## Start Source document

Electrode unit of electron gun for color cathode ray tube

Abstract

An electrode unit of an electron gun for a cathode ray tube including an outer rim electrode having a large-diameter electron beam passing hole through which three electron beams pass, and an inner electrode installed within the outer rim electrode and having a central electron beam passing hole disposed at its center and side electron beam passing holes disposed at opposite sides of the central electron beam passing hole. The side electron beam passing holes each have first and second curved sides along the sides closest to the central electron beam passing hole and opposite those sides, and linear portions connecting the first and second curved portions. The vertical and horizontal dimensions of the side electron beam passing holes are equal to each other.

Description

BACKGROUND OF THE INVENTION

1. Field of the Invention

The present invention relates to an electron gun for a color cathode ray tube, and more particularly, to an electrode unit of an electron gun for a color cathode ray tube, for forming a large-diameter electronic lens.

2. Description of the Related Art

In a general electron gun for a color cathode ray tube, spherical aberration and focusing characteristics are greatly affected by a main lens. Thus, in order to obtain good focusing characteristics, the spherical diameter of the main lens must be increased.

However, in an in-line electron gun, since three electron beam passing holes are formed at at least two electrodes constituting an electronic lens in an in-line configuration and since the diameter of a neck portion of a funnel where the electron gun is mounted is limited, it is impossible to make the diameter of an electron beam passing hole larger than the distance between centers of two adjacent electron beam passing holes (to be referred to as "an eccentric distance" hereinafter).

An electrode unit for improving spherical aberration of the conventional main lens is disclosed in U.S. Pat. No. 4,370,592, which is shown in FIG. 1.

## End Source document
## Start Provided data

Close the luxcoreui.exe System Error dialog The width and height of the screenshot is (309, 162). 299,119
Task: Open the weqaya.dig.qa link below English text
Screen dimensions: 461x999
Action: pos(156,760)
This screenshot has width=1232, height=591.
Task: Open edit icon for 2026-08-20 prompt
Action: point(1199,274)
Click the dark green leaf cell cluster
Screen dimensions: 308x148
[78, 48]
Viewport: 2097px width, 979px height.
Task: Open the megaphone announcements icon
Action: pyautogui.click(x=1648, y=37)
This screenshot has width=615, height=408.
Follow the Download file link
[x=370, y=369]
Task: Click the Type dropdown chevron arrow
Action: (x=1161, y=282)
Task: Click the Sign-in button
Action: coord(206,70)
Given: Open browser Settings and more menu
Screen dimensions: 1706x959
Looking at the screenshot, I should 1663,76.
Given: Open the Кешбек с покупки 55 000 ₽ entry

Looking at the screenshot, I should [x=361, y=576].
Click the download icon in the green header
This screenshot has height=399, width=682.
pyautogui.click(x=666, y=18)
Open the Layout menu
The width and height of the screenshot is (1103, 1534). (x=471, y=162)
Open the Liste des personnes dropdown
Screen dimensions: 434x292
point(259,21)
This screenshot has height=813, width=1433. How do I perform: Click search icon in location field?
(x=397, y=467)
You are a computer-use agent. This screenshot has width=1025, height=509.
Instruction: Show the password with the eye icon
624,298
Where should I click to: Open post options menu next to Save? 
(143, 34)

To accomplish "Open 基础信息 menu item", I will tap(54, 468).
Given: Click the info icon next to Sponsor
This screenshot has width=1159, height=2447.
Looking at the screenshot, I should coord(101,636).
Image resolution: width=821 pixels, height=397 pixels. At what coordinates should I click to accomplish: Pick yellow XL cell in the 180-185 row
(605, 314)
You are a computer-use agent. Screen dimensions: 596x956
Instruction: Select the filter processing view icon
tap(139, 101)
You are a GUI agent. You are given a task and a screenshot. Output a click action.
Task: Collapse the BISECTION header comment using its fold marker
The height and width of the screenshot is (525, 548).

## End Provided data

▶ _Short task_:
Answer these questions from the electron gun patent text:
(a) Which two dimensions of the side electron beam passing holes are equal to each other?
(b) What U.S. patent number discloses an electrode unit for improving spherical aberration of the conventional main lens?
(c) What must be increased to obtain good focusing characteristics?

▶ _Written response_:
(a) The vertical and horizontal dimensions.
(b) U.S. Pat. No. 4,370,592.
(c) The spherical diameter of the main lens.